IV Pump question

Nursing Students Student Assist

Published

When you are using an IV pump and pressing the buttons to set it up,

let's say the

Doctor's Order: 500 ml NS with 20 mEq KCl q6h

and you type in that the rate is 83 ml/hr

What do you put in as the volume to be infused? 500 or 475?

This website says to type in 25-50ml LESS than what you have because if you type in 500, air will be put in the person's veins and you want to know before the bag actually runs out...I dont know in real life situations if you do that because in clinicals, I never had an IV pump.

http://classes.kumc.edu/general/IVPump/IVSimulation.html

Our instructor has always told us to put in at least 50 less than is in the bag so that it beeps before it runs air into the patient. Good luck!

Specializes in Pediatrics Only.

I've always set the IV pump to less then whats in the bag. If I were to hang a bag of 100ml NS, I would set the VTBI (volume to be infused) at about 985 or so. Now if you prime it manually and loose a lot of fluids, I'd set it at 950.

Specializes in med/surg, telemetry, IV therapy, mgmt.
This website says to type in 25-50ml LESS than what you have because if you type in 500, air will be put in the person's veins and you want to know before the bag actually runs out...I dont know in real life situations if you do that because in clinicals, I never had an IV pump.

http://classes.kumc.edu/general/IVPump/IVSimulation.html

In actuality, each IV bag contains approximately 50 to 75cc of overfill. So, even if you have a 500cc bag of fluid and you program 500cc to be infused into the IV pump, you are going to be OK. That is just what the instructors at that nursing school are teaching their nursing students. In order to get the correct answers to the scenarios at that site you will have to program the pump their way. However. . .it's not the way it's done in actual practice by some nurses, including me.

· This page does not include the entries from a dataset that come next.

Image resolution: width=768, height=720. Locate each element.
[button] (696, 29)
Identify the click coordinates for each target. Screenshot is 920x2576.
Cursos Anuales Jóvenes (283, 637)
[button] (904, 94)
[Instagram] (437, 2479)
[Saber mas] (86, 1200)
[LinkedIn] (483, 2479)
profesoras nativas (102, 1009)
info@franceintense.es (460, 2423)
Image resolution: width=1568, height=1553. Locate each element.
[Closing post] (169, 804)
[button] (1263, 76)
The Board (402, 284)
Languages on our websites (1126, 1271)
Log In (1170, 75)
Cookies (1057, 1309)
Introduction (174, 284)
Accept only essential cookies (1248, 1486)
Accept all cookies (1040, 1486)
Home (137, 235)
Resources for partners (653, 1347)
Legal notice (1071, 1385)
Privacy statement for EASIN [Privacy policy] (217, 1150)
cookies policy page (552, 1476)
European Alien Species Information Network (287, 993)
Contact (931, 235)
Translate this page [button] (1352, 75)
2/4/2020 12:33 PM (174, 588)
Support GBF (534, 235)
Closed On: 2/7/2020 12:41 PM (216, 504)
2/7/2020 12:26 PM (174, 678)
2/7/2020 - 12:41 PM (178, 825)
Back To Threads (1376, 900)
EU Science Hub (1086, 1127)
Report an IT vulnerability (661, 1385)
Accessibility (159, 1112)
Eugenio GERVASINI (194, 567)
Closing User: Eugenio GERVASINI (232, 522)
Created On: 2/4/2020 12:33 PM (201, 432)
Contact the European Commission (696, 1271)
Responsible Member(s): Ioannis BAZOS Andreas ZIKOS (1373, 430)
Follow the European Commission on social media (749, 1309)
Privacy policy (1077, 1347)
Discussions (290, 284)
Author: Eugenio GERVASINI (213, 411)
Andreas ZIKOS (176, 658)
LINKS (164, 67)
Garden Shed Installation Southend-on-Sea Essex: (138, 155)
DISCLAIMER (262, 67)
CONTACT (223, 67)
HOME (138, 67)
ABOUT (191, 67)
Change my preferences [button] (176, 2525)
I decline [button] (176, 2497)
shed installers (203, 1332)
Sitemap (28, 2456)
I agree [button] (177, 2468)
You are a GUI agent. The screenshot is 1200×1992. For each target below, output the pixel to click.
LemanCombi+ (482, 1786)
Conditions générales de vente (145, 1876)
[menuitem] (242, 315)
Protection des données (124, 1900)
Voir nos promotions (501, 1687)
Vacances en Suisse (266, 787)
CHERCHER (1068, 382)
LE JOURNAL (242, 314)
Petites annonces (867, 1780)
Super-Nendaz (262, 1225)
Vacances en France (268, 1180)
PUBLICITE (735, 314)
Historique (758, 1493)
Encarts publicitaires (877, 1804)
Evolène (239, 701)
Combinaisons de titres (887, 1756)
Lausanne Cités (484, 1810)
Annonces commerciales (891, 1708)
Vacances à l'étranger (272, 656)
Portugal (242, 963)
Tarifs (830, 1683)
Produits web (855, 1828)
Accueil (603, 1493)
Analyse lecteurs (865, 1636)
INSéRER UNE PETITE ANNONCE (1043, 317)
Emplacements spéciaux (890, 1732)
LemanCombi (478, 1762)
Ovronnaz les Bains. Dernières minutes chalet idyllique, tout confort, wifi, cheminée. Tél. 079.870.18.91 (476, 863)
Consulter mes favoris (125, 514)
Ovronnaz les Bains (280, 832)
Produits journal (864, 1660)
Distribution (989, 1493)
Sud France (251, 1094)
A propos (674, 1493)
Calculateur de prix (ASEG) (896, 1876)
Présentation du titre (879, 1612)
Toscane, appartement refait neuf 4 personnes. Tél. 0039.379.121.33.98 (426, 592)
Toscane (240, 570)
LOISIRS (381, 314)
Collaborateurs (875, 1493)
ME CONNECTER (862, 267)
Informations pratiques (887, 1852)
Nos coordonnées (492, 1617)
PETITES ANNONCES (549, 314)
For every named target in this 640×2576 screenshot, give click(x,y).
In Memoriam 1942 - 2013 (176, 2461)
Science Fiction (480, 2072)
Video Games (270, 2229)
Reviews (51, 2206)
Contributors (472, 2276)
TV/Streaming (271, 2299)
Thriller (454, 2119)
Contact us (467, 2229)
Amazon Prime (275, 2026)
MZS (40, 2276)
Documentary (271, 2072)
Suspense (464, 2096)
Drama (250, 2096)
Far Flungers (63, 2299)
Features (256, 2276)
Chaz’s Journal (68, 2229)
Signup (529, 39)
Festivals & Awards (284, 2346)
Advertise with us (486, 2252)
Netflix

For all practical purposes, the last thing you want to happen is for your IV bag to run "dry". Believe me, it's a pain in the orifice to have to get the air out of the IV line and the drip chamber without having to change the tubing. So, it's far better to avoid that from happening by just programming less than 500cc to be infused into the pump. That way, the pump alarms. You go into the room and see that you are going to need a new bag of fluid. You reset the pump to deliver another 50cc while you retrieve the next bag of fluid to hang. Just in case you get sidetracked and didn't get the next bag of IV fluid (call lights, phone calls from docs, who knows what else!), the pump is going to alarm again after it pumps the 50cc to be infused into the patient. Your IV bag still won't be "dry" and you have another chance to get the next IV bag hung. This is an old nursing trick. One which you will probably get hip to and do yourself when you become a busy staff RN as well. We nurses learn these little short cuts when we work with this equipment day in and day out and are very busy.

Be assured that the IV pump will detect air in the IV line and will alarm and stop pumping before any air ever reaches the patient's vein. The air detectors are located where the tubing is seated in the pump mechanism. They detect the very tiniest of air bubbles, which you will find as a staff nurse, is yet another headache you will need to learn to deal with, especially when the bubble is so small you can't see it, but the pump can!

Specializes in Psych, Med/Surg, LTC.

We usually program it for 50cc less than what is to be given/bag changed. That way it is like a reminder for us that we have to run to get a new bag when we get a chance. (We aren't suppossed to leave the bags in the rooms) This way if a co-workers pump alarms we can reset it for 25 cc's and let them know that their pt will soon need a new bag.

Specializes in Gerontological, cardiac, med-surg, peds.

With pediatric and elderly clients, I always instruct my students to program 2 hours' worth of infusion, no more. (In other words, no more than double the infusion rate for volume. If the infusion rate is 75 ml/hr, then the volume should be set at 150 ml.) This is a fail-safe mechanism to help protect the client from fluid overload, if the pump were to malfunction. Besides, one needs to be checking on the patient and the IV site/ infusion AT LEAST every hour, and a beeping pump is a reminder that a check is past-due.

Specializes in med surg, tele, ortho, preop, recovery.

Does anyone have the answer to the 3rd problem for this site? I cant get it right.

Specializes in med/surg, telemetry, IV therapy, mgmt.

I've tried a number of different solutions and even checked the information in the PDR on cefazolin. Either the software is not working or there is something querky programmed into the thing. 2 grams of cefazolin (Ancef) is usually mixed in 50 or 100cc of fluid, just about any IV fluid, and infused over 30 to 60 minutes. I even tried accounting for diluent mixing the powdered cefazolin although the problem never mentioned that and the pump still said the infusion was wrong. I don't think there are any answers posted for those cases.

Take solice in the fact that you can at least play around with this virtual pump. I promise you that the real ones won't do this with you!